One of the common assumptions made in climate science is that at the top of the atmosphere the energy in is equal to the energy out in equilibrium. There is absolutely nothing wrong with that assumption, provided that the it is realistically considered. Ein = Eout over some time period. Ein never has to exactly equal Eout at any given moment in time. In fact, Ein probably does not equal Eout very often. It is a tool. If measure Ein and it is greater than Eout then there is an imbalance, more energy is remaining in the system than being released.
I modified the standard Ein=Eout assumption to Ein=Eout +S-W, where S is entropy and W is work. Depending on what you define as work or entropy, this is a more correct form to consider. Work in my opinion is the atmospheric lapse rate, ocean temperature differential that powers the winds etc. If the Earth were a billiard ball in space, Ein=Eout would be perfect. Earth is not a billiard ball so it deserves a more realistic consideration.

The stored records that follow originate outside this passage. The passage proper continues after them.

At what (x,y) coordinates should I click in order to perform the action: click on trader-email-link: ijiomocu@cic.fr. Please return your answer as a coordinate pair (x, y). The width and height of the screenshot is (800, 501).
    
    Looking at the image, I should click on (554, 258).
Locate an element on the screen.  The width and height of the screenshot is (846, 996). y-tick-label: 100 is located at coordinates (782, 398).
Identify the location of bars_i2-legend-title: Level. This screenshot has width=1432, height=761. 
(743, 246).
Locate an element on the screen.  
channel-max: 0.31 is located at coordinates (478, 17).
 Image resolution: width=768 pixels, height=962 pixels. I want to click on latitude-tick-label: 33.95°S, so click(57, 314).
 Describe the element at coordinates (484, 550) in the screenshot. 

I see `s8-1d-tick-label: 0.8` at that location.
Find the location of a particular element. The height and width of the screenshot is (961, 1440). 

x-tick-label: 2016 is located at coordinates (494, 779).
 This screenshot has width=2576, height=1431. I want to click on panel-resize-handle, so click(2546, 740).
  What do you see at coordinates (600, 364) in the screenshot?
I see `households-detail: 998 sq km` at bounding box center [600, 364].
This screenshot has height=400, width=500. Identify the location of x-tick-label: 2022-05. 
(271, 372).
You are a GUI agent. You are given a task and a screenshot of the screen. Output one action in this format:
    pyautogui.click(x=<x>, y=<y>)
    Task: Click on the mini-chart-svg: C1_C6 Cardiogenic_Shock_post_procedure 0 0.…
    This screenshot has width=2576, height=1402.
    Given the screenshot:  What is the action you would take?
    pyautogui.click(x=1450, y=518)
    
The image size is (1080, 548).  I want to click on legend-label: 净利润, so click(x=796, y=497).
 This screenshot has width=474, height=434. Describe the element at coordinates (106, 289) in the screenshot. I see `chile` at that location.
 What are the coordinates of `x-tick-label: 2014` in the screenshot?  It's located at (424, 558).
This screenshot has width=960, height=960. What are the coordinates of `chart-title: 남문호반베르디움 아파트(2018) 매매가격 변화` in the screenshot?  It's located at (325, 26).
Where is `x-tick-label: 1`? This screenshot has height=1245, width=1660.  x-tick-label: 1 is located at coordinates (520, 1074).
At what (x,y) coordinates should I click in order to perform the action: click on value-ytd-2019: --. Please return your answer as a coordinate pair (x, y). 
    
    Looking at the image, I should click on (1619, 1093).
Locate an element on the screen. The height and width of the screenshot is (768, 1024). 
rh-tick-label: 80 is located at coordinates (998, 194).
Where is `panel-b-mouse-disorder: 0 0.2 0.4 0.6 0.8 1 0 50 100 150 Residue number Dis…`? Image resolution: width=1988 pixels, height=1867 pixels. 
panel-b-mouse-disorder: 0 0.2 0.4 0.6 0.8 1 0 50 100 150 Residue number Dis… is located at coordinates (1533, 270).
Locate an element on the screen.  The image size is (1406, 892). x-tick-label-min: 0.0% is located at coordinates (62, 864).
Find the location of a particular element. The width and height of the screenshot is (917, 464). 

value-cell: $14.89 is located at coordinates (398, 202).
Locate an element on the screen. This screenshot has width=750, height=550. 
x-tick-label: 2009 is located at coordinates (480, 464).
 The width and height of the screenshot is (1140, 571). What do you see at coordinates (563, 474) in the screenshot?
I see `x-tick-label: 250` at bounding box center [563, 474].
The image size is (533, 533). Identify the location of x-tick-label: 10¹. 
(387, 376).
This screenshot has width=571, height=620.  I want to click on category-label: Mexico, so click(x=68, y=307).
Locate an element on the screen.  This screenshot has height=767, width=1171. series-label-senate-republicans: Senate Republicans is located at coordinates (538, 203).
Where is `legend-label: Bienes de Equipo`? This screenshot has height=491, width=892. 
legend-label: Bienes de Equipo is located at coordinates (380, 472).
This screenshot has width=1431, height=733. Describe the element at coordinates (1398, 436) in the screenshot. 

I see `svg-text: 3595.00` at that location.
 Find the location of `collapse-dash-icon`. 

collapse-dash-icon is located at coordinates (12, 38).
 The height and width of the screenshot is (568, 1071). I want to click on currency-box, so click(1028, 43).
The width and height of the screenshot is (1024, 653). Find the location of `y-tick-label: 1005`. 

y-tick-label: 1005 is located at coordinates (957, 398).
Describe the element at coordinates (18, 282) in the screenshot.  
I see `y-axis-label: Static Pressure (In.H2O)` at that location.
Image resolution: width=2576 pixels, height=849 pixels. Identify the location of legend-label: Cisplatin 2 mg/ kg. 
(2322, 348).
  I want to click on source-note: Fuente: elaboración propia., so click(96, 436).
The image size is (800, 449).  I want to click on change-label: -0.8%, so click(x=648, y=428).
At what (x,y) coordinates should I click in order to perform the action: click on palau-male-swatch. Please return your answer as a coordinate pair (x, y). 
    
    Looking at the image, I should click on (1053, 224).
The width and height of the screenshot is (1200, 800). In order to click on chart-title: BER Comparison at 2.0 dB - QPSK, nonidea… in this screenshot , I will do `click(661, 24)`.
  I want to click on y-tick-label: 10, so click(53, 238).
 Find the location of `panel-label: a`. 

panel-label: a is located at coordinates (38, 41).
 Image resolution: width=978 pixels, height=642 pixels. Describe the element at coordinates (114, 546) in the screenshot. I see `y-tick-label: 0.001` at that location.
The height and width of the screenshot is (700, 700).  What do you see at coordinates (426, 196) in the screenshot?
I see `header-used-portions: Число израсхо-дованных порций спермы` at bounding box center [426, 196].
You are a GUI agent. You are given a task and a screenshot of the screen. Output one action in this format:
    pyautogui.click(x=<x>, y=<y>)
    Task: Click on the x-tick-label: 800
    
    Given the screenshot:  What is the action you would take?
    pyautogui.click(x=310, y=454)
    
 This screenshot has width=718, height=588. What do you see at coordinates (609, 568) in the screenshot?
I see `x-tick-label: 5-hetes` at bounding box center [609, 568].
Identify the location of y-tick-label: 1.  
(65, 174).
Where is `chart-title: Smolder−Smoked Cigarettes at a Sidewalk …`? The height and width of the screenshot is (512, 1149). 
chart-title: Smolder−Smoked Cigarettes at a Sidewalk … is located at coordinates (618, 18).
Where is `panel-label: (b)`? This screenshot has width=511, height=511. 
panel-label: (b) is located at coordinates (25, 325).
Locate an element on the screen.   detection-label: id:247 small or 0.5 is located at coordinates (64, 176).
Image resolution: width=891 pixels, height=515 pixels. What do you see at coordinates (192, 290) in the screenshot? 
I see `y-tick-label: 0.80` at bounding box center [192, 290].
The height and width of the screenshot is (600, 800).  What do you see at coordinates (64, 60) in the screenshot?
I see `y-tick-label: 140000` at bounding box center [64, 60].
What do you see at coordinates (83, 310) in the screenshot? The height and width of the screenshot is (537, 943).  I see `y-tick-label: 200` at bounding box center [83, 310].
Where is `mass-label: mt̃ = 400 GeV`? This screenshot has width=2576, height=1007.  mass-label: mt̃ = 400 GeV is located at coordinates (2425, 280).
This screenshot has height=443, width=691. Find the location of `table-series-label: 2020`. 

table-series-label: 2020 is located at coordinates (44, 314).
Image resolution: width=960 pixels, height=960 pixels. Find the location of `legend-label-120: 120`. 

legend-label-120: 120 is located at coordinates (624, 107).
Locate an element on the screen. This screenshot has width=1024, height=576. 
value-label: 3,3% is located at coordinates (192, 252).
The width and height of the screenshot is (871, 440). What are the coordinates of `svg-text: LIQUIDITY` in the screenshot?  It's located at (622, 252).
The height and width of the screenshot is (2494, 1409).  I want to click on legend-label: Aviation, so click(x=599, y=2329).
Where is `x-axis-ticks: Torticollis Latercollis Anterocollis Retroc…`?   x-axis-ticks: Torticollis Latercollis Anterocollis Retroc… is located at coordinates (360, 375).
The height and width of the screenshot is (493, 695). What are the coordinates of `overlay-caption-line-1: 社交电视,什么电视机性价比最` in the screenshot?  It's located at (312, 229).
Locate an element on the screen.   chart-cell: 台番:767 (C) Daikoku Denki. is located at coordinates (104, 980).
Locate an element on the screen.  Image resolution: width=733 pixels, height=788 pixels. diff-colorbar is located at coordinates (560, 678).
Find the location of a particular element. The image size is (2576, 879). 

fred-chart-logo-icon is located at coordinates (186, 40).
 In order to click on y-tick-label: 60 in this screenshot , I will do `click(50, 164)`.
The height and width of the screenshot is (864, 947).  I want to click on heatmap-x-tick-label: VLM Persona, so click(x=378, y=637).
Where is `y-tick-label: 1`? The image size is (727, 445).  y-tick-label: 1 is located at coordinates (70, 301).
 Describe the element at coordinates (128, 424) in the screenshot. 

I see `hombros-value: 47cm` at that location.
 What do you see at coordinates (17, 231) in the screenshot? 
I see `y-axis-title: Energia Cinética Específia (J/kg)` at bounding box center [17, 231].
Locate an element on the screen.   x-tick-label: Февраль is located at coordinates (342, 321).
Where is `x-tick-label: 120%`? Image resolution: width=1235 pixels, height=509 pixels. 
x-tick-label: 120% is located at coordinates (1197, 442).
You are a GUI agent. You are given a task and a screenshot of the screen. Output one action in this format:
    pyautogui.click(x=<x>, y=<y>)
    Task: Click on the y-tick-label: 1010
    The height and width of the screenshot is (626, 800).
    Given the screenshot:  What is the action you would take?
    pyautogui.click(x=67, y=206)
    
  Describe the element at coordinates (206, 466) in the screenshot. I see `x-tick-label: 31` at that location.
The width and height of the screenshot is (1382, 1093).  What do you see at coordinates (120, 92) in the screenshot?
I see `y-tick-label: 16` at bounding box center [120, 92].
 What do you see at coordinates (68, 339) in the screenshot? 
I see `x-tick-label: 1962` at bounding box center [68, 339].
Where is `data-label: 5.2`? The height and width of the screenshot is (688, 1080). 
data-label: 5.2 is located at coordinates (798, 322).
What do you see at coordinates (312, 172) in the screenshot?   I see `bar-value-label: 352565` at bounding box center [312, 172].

A rather large reason that it is a little disrespectful to consider the Earth a billiard ball is because it has fairly large oceans. Using the same logic as the Ein=Eout at the top of the atmosphere, I can consider that the oceans are a system that over some time period also meet the Ein=Eout requirements. This is not received very well by many. It is perfectly valid though since the Earth appears to have had oceans for a long time and not in any immediate danger of losing those oceans. This assumption also should be treated with the same respect as the TOA Ein=Eout assumption.
So if both the oceans and the Top of the atmosphere have equilibrium conditions over some period of time and it is unlikely that the time periods are the same, what good is using the equilibrium assumption for both systems? Well, in between the oceans and the top of the atmosphere are things inside the atmosphere and outside the oceans. That is where the -W goes and the +S passes through.
Over a long enough time scale, the oceans have an equilibrium condition and the top of the atmosphere also has an equilibrium condition. The in between the oceans and atmosphere may never and likely has not ever had an equilibrium condition. Mountains erode, land erodes, new land forms, lakes form, rivers form they also fade. The oceans rise and the oceans fall as ice builds and fades on land, but the oceans are a constant for the majority of the surface of the Earth. By using the assumption of equilibrium for both the oceans and the top of the atmosphere, you can consider an equilibrium model that recognizes the chaos, but doesn't just dive right into it.
Now if the oceans gain more energy over some time period, the assumption implies they will get rid of the energy in the same amount over some time period. The atmosphere can only get rid of energy by radiation according to Greenhouse Theory. The oceans can release energy is a large number of ways, one is by losing mass. That is right sports fans, evaporation does not have to return to the ocean immediately as condensation. Ice formed near the poles can stack up on the land and not return for some time. Ice formed can sublime to the atmosphere. As long as that water and ice returns over some time period, the oceans will have some equilibrium.
That is not too hard for most to comprehend, but how is that possibly an equilibrium? If the oceans derive most of their energy from the sun passing through the top of the atmosphere, and they transfer some of that energy to land, then the TOA Ein would not equal Eout while that was going on.
Just for grins, if say the oceans transferred billions and billions of tons of water to the polar regions as ice, Since each gram of that water would have to release 334 Joules of energy in that phase change, then the atmosphere would receive a large portion of billions and billions and billions of Joules of energy. As the ice melted, it would have to absorb all that energy again either from the oceans of the atmosphere. There would be no true equilibrium for either the oceans or the TOA while that was happening. If you find the right time period where the oceans found equilibrium, you would likely find the time period that the TOA found equilibrium.
That is a temperature reconstruction for the past 60,000 years for data collected at Lake Tanganyika in Africa near the equator. That may be too short of time for there to have been either a true ocean or TOA equilibrium . That 2.5C range though near the Equator where the majority of the energy is absorbed from the sun by the oceans, does provide a reasonable guess as to what equilibrium may be. Comparing an idealized equilibrium at the top of the atmosphere to an idealized equilibrium in the oceans, is just a way to reduce the uncertainty in each. See, there is no reason to assume that Ein=Eout at the top of the atmosphere over the past 120 years either is there, when the Earth has been changing for millions of years :) If for the entire period the temperature was below average the oceans released energy, how long you reckon it would take for the oceans to regain that energy?